The unit tangent vector $$\mathbf{T}(t)$$ is found by dividing the velocity vector $$\mathbf{r}'(t)$$ by its magnitude $$||\mathbf{r}'(t)||$$. We will simplify the resulting expressions using the definitions $$\tanh t = \frac{\sinh t}{\cosh t}$$ and $$\text{sech } t = \frac{1}{\cosh t}$$.

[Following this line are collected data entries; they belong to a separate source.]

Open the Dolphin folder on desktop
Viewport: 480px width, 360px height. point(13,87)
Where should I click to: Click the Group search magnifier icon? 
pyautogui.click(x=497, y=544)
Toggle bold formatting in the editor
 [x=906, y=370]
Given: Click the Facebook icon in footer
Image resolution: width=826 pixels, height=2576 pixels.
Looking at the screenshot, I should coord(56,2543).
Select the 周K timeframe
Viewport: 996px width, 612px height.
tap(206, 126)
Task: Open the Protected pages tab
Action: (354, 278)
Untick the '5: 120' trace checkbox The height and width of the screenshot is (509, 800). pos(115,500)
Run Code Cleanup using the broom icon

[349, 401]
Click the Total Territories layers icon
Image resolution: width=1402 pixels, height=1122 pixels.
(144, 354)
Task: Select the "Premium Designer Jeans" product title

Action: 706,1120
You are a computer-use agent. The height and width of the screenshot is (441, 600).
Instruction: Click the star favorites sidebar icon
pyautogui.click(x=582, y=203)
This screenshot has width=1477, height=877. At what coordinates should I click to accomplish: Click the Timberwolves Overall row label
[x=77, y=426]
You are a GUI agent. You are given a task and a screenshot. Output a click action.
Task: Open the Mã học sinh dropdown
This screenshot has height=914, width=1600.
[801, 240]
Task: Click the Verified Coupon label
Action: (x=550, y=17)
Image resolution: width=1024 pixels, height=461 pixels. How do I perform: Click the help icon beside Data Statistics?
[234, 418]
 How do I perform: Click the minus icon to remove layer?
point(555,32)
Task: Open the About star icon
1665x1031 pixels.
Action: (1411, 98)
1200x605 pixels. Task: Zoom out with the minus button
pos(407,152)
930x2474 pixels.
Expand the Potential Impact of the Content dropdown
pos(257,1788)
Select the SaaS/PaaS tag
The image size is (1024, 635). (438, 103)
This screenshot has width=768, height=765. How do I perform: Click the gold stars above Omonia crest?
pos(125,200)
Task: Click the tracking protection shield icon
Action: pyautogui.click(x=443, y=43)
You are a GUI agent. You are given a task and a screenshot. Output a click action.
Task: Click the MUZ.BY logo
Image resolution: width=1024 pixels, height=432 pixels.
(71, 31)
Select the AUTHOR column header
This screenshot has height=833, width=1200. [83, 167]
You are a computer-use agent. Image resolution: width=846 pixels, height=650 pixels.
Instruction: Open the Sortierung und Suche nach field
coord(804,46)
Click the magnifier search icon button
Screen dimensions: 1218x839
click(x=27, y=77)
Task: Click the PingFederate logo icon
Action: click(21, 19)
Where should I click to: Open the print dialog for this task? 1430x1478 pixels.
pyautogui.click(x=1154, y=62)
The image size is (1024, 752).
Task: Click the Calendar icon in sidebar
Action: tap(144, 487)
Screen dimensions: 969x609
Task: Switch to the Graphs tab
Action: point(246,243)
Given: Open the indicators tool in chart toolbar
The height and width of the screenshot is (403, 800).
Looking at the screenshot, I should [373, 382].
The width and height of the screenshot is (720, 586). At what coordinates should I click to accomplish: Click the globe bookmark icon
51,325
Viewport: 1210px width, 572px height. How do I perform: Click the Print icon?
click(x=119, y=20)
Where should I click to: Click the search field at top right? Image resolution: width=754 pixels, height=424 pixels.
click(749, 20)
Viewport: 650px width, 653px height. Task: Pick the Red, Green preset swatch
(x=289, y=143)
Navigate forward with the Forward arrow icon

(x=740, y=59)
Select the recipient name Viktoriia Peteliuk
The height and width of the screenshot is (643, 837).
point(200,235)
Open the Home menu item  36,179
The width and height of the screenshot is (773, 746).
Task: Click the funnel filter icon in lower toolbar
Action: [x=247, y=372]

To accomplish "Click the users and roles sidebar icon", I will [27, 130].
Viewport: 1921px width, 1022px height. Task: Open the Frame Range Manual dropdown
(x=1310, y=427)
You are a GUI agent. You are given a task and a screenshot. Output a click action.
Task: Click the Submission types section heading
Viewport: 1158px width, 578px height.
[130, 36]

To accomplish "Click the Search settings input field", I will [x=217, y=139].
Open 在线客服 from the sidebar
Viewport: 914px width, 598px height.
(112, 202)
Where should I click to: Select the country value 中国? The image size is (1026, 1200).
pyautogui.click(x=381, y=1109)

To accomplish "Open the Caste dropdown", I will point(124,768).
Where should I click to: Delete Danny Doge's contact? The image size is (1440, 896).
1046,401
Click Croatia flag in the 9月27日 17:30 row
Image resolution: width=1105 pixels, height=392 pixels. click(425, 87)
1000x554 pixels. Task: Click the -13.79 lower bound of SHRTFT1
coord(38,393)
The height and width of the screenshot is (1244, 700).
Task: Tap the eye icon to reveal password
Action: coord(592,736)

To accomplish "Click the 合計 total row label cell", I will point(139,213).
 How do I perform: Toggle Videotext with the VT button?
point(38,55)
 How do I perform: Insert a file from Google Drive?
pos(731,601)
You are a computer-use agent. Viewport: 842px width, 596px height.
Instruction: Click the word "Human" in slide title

$$\mathbf{T}(t) = \frac{\mathbf{r}'(t)}{||\mathbf{r}'(t)||}$$
$$\mathbf{T}(t) = \frac{\sinh t \mathbf{i} - \cosh t \mathbf{j} + 1 \mathbf{k}}{\sqrt{2} \cosh t}$$
$$\mathbf{T}(t) = \frac{\sinh t}{\sqrt{2} \cosh t} \mathbf{i} - \frac{\cosh t}{\sqrt{2} \cosh t} \mathbf{j} + \frac{1}{\sqrt{2} \cosh t} \mathbf{k}$$
$$\mathbf{T}(t) = \frac{1}{\sqrt{2}} \tanh t \mathbf{i} - \frac{1}{\sqrt{2}} \mathbf{j} + \frac{1}{\sqrt{2}} \text{sech } t \mathbf{k}$$

**step4 Calculate the derivative of the unit tangent vector**

To find the principal normal vector, we first need to compute the derivative of the unit tangent vector, $$\mathbf{T}'(t)$$. We differentiate each component of $$\mathbf{T}(t)$$ using the rules:
$$ \frac{d}{dt}(\tanh t) = \text{sech}^2 t $$
$$ \frac{d}{dt}(\text{sech } t) = -\text{sech } t \tanh t $$

$$\mathbf{T}'(t) = \frac{d}{dt}\left(\frac{1}{\sqrt{2}} \tanh t\right) \mathbf{i} + \frac{d}{dt}\left(-\frac{1}{\sqrt{2}}\right) \mathbf{j} + \frac{d}{dt}\left(\frac{1}{\sqrt{2}} \text{sech } t\right) \mathbf{k}$$
$$\mathbf{T}'(t) = \frac{1}{\sqrt{2}} \text{sech}^2 t \mathbf{i} + 0 \mathbf{j} - \frac{1}{\sqrt{2}} \text{sech } t \tanh t \mathbf{k}$$
$$\mathbf{T}'(t) = \frac{1}{\sqrt{2}} \text{sech}^2 t \mathbf{i} - \frac{1}{\sqrt{2}} \text{sech } t \tanh t \mathbf{k}$$

**step5 Calculate the magnitude of the derivative of the unit tangent vector**

Now, we find the magnitude of $$\mathbf{T}'(t)$$. We will use the identity $$1 - \tanh^2 t = \text{sech}^2 t$$, which implies $$\text{sech}^2 t + \tanh^2 t = 1$$.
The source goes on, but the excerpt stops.